Reproduce only what lies between the first line of the material below and the line containing "1034x617 pixels.", with both of those lines included and every line kept exact.
(Provided data)
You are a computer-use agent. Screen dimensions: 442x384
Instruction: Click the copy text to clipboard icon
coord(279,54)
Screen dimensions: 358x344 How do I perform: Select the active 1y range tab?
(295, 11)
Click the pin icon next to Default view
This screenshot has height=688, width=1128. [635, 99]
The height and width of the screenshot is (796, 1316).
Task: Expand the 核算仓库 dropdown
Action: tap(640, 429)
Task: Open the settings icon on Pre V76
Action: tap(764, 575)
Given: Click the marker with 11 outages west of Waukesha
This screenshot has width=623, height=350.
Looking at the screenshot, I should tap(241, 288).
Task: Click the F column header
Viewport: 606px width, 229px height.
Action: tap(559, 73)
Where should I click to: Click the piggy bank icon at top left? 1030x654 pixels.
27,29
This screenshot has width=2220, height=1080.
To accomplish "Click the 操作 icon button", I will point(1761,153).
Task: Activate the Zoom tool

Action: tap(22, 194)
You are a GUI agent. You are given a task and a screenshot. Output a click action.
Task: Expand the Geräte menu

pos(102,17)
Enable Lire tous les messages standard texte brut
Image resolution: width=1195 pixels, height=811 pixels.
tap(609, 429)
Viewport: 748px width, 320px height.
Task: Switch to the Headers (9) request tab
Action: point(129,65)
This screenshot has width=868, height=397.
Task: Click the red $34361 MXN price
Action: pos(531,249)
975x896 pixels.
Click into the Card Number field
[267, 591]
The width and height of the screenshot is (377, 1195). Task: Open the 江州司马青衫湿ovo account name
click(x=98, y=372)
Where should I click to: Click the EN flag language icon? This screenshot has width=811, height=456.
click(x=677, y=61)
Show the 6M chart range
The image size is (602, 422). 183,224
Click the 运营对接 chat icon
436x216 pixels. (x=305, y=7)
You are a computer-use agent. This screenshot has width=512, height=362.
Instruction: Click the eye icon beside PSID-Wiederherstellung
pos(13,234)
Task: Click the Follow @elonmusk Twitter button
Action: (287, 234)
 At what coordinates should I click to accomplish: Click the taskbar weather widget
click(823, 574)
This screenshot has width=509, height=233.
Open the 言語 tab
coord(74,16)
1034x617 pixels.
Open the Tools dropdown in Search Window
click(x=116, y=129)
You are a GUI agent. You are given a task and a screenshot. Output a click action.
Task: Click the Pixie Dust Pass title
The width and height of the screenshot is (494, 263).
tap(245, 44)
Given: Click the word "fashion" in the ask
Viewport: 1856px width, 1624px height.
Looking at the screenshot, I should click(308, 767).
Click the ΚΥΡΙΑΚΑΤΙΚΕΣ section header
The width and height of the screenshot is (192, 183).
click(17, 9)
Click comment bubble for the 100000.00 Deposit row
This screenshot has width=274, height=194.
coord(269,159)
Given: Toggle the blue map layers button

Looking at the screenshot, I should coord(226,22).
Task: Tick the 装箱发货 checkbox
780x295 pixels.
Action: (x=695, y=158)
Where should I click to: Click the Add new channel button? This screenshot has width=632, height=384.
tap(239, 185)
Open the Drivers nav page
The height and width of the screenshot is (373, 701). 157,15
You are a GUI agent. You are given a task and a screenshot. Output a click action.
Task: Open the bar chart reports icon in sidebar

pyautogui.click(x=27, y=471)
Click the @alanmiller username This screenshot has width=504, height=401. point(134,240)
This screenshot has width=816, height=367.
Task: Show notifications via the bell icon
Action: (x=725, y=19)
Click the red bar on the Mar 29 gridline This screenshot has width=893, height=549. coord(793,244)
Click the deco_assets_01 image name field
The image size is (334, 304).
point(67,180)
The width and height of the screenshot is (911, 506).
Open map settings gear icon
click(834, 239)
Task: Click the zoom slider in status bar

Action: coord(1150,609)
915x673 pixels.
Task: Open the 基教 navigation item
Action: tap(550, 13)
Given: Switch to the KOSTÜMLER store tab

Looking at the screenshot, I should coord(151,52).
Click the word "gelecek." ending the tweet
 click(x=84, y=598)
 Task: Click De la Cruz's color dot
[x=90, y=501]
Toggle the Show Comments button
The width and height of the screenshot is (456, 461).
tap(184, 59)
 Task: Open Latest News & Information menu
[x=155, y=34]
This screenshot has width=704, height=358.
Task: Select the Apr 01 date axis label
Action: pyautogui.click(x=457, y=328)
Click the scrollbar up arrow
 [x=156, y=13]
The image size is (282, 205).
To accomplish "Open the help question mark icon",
(End Provided data)
● The answer:
You are a computer-use agent. Screen dimensions: 442x384
Instruction: Click the copy text to clipboard icon
coord(279,54)
Screen dimensions: 358x344 How do I perform: Select the active 1y range tab?
(295, 11)
Click the pin icon next to Default view
This screenshot has height=688, width=1128. [635, 99]
The height and width of the screenshot is (796, 1316).
Task: Expand the 核算仓库 dropdown
Action: tap(640, 429)
Task: Open the settings icon on Pre V76
Action: tap(764, 575)
Given: Click the marker with 11 outages west of Waukesha
This screenshot has width=623, height=350.
Looking at the screenshot, I should tap(241, 288).
Task: Click the F column header
Viewport: 606px width, 229px height.
Action: tap(559, 73)
Where should I click to: Click the piggy bank icon at top left? 1030x654 pixels.
27,29
This screenshot has width=2220, height=1080.
To accomplish "Click the 操作 icon button", I will point(1761,153).
Task: Activate the Zoom tool

Action: tap(22, 194)
You are a GUI agent. You are given a task and a screenshot. Output a click action.
Task: Expand the Geräte menu

pos(102,17)
Enable Lire tous les messages standard texte brut
Image resolution: width=1195 pixels, height=811 pixels.
tap(609, 429)
Viewport: 748px width, 320px height.
Task: Switch to the Headers (9) request tab
Action: point(129,65)
This screenshot has width=868, height=397.
Task: Click the red $34361 MXN price
Action: pos(531,249)
975x896 pixels.
Click into the Card Number field
[267, 591]
The width and height of the screenshot is (377, 1195). Task: Open the 江州司马青衫湿ovo account name
click(x=98, y=372)
Where should I click to: Click the EN flag language icon? This screenshot has width=811, height=456.
click(x=677, y=61)
Show the 6M chart range
The image size is (602, 422). 183,224
Click the 运营对接 chat icon
436x216 pixels. (x=305, y=7)
You are a computer-use agent. This screenshot has width=512, height=362.
Instruction: Click the eye icon beside PSID-Wiederherstellung
pos(13,234)
Task: Click the Follow @elonmusk Twitter button
Action: (287, 234)
 At what coordinates should I click to accomplish: Click the taskbar weather widget
click(823, 574)
This screenshot has width=509, height=233.
Open the 言語 tab
coord(74,16)
1034x617 pixels.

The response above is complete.